→ Short task a
Can you output every line of the records below as a numbered list, skipping blank lines and leaving out the pictures?
━━━ Text extract ━━━
Question

Give an example of functions $$f$$ and $$g$$ such that $$\lim _{x \rightarrow 0}[f(x) \cdot g(x)]$$ exists but at least one of $$\lim _{x \rightarrow 0} f(x)$$ and $$\lim _{x \rightarrow 0} g(x)$$does not exist.

Answer

**step1 Define the Functions**

To provide an example of functions $$f(x)$$ and $$g(x)$$ such that $$\lim _{x \rightarrow 0}[f(x) \cdot g(x)]$$ exists but at least one of $$\lim _{x \rightarrow 0} f(x)$$ and $$\lim _{x \rightarrow 0} g(x)$$ does not exist, we can choose a function that oscillates as $$x$$ approaches 0 for $$f(x)$$, and a simple linear function for $$g(x)$$.

$$f(x) = \sin\left(\frac{1}{x}\right)$$

$$g(x) = x$$

**step2 Evaluate the Limit of f(x) as x approaches 0**

We will now determine if the limit of $$f(x)$$ as $$x$$ approaches 0 exists.
━━━
→ Short task b
In the limit exercise, why does step 1 choose sin(1/x) for f(x) and x for g(x)?
━━━ Working data ━━━
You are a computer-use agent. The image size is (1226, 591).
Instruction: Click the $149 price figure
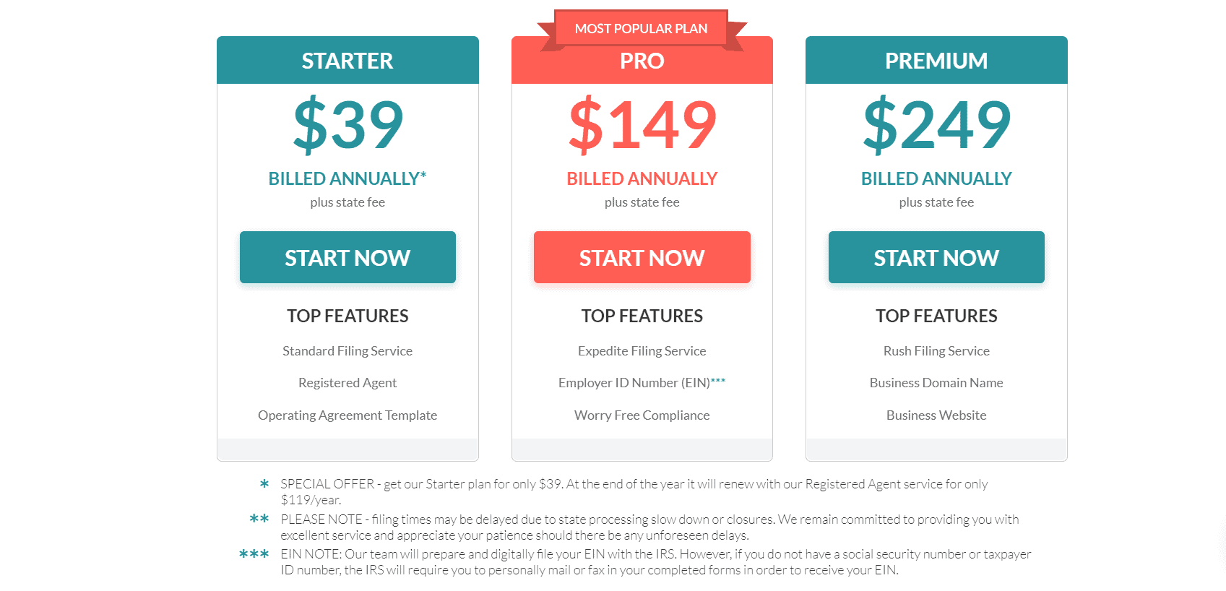[642, 125]
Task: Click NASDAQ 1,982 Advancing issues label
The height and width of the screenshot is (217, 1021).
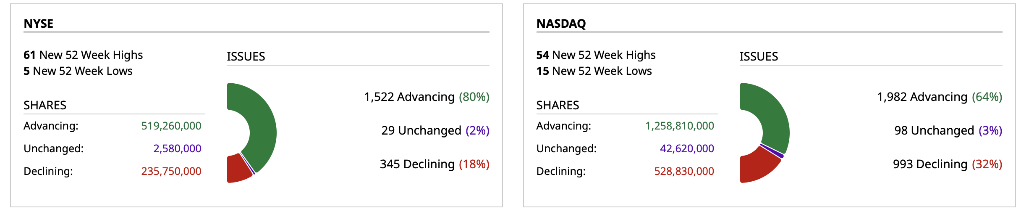Action: click(939, 97)
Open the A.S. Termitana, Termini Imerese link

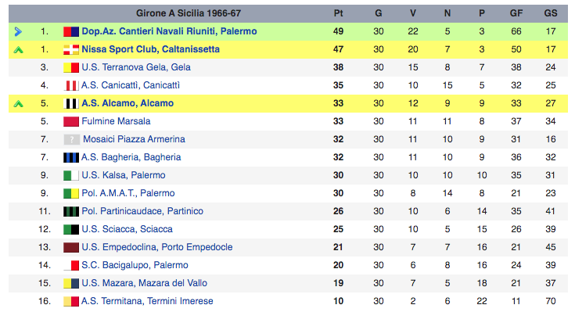tap(147, 300)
━━━
→ Full response a
1. You are a computer-use agent. The image size is (1226, 591).
2. Instruction: Click the $149 price figure
3. [642, 125]
4. Task: Click NASDAQ 1,982 Advancing issues label
5. The height and width of the screenshot is (217, 1021).
6. Action: click(939, 97)
7. Open the A.S. Termitana, Termini Imerese link
8. tap(147, 300)

→ Full response b
The goal is a pair of functions where the limit of f(x)·g(x) as x approaches 0 exists, but at least one of the separate limits does not. To get that, f(x) is chosen to oscillate as x approaches 0, and g(x) is a simple linear function.